■ What to do:
a) Reproduce the numpy and matplotlib tutorial from "I am going to" down to "#daily high temperature (degrees F)", substituting "maximum daily temperature" for "daily high temperature".
b) Answer these questions about the numpy and matplotlib tutorial:
(i) What abbreviation is given to the main plotting sublibrary imported from matplotlib?
(ii) Which library does the tutorial name as useful for reading in a variety of data files?
(iii) What figsize values are passed to plt.figure for the basic scatterplot?

___ Text section ___

Loading in libraries

We first need to load in libraries to call data analysis and visualization functions from. The two libraries that we will need for this assignment are numpy and matplotlib. We will use 'np' and 'mpl' as abbreviations for these two libraries, but you can change the abbreviations to be whatever you want.

In [1]:
import numpy as np
import matplotlib as mpl

If we use a sublibrary or function frequently from a parent library, it's convenient to import just that sublibrary or function. For example,

In [2]:
import matplotlib.pyplot as plt

imports the main plotting sublibrary from matplotlib and abbreviates this sublibrary as 'plt'.

Finally, we want our plots to show up in the notebook (inline), so the following command will do just that.

In [3]:
%matplotlib inline

Inputting your data

The first task is to input your data. If you do not have a lot of data, then you can input the numbers manually.

I am going to create some fake data: three variables with five elements for each variable. For each variable, I declare a numpy array and enter my elements. Let's say my data consists of day of the month, daily high temperature (degrees F), and number of people I observe wearing scarves over the course of the day.

In [4]:
#day of the month
day = np.array([1, 2, 3, 4, 5])

#daily high temperature (degrees F)
temperature = np.array([30, 25, 28, 43, 31])

#number of people wearing scarves
scarves = np.array([56, 78, 82, 15, 43])

You can use the print command to see the data that you've inputted. For example,

In [5]:
print(temperature)
[30 25 28 43 31]

Note: What if you had thousands of elements and hundreds of variables? It would not be possible to enter the data in manually, and the data would likely be contained in a file. A useful library to read in a variety of data files is Pandas, but you won't need to use it here.

Declare numpy arrays with elements from your assignment data. Note that you can enter numbers with exponential notation using 'E' (e.g., $2.00 \times 10^9$ as 2.00E9).

Visualizing your data: Scatterplots

A common way to visualize data to assess relationships between variables (e.g., daily high temperature versus number of people wearing scarves), is to generate a scatterplot. The general recipe for creating any plot is

  • Create your plotting handle
  • Generate your plot
  • Alter the aesthetics of your plot to your liking (e.g., axes labels, title, font sizes, legends, etc.)
  • Show the plot

We will first generate a very basic scatterplot with three lines of code.

In [6]:
#create plotting handle
plt.figure(figsize=(8,6)) #you can alter these numbers to change the size of your plot (width, height)

#generate scatter plot
plt.scatter(temperature,scarves) #I want temperature on the x-axis and scarves on the y-axis

#show plot
plt.show()

___ Provided information ___

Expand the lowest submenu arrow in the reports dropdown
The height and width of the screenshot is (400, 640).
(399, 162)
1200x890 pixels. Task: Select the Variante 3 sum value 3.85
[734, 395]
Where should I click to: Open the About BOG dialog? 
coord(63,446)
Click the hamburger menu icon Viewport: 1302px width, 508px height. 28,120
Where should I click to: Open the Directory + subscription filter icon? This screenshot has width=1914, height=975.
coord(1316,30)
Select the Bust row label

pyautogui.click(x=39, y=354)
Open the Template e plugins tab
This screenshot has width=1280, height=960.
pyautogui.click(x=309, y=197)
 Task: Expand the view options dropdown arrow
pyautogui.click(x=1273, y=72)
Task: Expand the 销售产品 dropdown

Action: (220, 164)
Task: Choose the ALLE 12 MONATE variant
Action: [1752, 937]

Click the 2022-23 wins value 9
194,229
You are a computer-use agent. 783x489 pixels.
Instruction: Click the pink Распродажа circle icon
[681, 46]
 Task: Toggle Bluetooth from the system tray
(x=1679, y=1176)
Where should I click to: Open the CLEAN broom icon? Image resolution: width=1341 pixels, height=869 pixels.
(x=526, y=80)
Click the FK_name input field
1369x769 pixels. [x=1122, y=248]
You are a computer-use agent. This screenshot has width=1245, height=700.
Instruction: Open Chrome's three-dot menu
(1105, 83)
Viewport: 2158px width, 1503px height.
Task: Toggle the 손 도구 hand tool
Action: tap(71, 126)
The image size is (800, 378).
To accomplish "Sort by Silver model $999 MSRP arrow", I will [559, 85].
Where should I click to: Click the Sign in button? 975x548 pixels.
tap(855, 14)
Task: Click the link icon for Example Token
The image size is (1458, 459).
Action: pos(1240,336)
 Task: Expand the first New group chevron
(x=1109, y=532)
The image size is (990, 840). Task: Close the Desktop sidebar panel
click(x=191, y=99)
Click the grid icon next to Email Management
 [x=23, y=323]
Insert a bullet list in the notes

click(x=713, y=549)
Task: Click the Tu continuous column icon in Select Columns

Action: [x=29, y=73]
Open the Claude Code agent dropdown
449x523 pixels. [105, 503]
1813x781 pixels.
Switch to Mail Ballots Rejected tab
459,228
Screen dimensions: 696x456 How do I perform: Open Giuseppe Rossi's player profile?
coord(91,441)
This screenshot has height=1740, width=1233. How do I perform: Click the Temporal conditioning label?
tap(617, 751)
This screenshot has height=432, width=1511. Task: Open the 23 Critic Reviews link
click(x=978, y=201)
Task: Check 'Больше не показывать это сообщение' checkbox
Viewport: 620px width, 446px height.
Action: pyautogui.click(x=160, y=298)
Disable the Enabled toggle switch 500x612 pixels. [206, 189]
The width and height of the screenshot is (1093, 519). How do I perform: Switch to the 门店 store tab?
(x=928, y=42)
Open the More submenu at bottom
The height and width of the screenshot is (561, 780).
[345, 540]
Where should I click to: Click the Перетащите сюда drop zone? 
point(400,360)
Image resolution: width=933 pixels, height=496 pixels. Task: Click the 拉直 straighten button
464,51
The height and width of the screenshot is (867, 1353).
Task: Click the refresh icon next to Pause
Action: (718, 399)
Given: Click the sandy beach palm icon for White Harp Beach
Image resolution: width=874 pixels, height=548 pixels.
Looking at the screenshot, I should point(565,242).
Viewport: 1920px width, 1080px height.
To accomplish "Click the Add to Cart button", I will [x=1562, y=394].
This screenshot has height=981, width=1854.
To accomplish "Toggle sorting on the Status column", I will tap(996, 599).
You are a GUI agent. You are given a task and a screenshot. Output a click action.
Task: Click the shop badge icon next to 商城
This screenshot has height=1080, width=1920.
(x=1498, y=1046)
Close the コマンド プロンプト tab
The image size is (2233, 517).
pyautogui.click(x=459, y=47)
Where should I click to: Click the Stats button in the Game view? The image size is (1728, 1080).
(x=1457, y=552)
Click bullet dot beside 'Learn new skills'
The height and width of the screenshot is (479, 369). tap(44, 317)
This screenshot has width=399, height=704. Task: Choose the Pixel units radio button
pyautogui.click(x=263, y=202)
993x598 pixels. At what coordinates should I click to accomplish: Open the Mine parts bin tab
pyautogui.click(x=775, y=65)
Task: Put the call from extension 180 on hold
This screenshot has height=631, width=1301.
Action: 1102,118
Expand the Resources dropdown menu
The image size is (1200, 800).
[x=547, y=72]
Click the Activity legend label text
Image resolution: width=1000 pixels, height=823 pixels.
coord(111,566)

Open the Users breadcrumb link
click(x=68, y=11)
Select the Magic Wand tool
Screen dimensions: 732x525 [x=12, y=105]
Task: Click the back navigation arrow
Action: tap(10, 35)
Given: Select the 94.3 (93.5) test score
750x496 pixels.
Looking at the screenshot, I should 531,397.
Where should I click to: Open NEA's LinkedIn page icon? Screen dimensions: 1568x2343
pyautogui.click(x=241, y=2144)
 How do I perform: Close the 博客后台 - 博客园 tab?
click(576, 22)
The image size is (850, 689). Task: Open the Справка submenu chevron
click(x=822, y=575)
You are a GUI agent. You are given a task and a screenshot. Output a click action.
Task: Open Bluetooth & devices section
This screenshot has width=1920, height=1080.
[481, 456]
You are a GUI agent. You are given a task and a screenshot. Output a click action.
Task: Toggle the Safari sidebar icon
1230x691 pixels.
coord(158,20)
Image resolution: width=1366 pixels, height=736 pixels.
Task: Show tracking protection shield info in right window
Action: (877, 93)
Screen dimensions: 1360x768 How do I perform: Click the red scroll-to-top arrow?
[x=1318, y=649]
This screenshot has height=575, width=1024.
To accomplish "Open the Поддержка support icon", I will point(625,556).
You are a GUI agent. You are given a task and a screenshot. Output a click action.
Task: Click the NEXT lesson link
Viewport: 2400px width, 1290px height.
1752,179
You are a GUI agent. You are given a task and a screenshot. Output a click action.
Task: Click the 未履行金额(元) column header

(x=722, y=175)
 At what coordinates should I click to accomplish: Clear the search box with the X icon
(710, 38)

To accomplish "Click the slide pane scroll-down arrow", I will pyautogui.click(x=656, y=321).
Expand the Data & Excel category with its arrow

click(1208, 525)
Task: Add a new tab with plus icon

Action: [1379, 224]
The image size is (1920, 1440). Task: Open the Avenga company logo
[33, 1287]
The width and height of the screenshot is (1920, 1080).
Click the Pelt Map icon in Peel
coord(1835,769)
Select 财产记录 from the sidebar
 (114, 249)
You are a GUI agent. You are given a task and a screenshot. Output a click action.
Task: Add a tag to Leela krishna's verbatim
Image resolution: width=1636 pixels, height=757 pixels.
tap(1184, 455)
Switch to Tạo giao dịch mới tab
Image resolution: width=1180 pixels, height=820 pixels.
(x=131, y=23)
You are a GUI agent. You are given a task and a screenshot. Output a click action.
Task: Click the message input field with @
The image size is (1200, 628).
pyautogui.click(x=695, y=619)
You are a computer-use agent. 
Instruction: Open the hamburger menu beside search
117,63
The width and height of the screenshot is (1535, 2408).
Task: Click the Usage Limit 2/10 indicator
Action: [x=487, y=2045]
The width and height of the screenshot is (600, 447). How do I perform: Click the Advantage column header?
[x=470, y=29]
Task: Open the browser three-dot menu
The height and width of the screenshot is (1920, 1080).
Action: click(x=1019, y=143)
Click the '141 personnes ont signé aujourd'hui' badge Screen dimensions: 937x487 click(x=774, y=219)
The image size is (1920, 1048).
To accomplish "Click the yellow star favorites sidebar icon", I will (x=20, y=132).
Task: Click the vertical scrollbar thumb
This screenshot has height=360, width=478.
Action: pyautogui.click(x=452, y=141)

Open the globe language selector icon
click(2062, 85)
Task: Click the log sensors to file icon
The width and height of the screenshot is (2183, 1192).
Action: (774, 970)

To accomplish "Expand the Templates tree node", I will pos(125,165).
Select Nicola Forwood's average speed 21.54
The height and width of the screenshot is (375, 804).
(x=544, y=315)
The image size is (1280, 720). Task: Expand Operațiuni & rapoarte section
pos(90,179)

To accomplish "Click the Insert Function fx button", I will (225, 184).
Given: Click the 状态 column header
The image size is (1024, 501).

___

■ Outputs for the tasks:
a)
I am going to create some fake data: three variables with five elements for each variable. For each variable, I declare a numpy array and enter my elements. Let's say my data consists of day of the month, maximum daily temperature (degrees F), and number of people I observe wearing scarves over the course of the day.

In [4]:
#day of the month
day = np.array([1, 2, 3, 4, 5])

#maximum daily temperature (degrees F)

b)
(i) plt
(ii) Pandas
(iii) (8,6)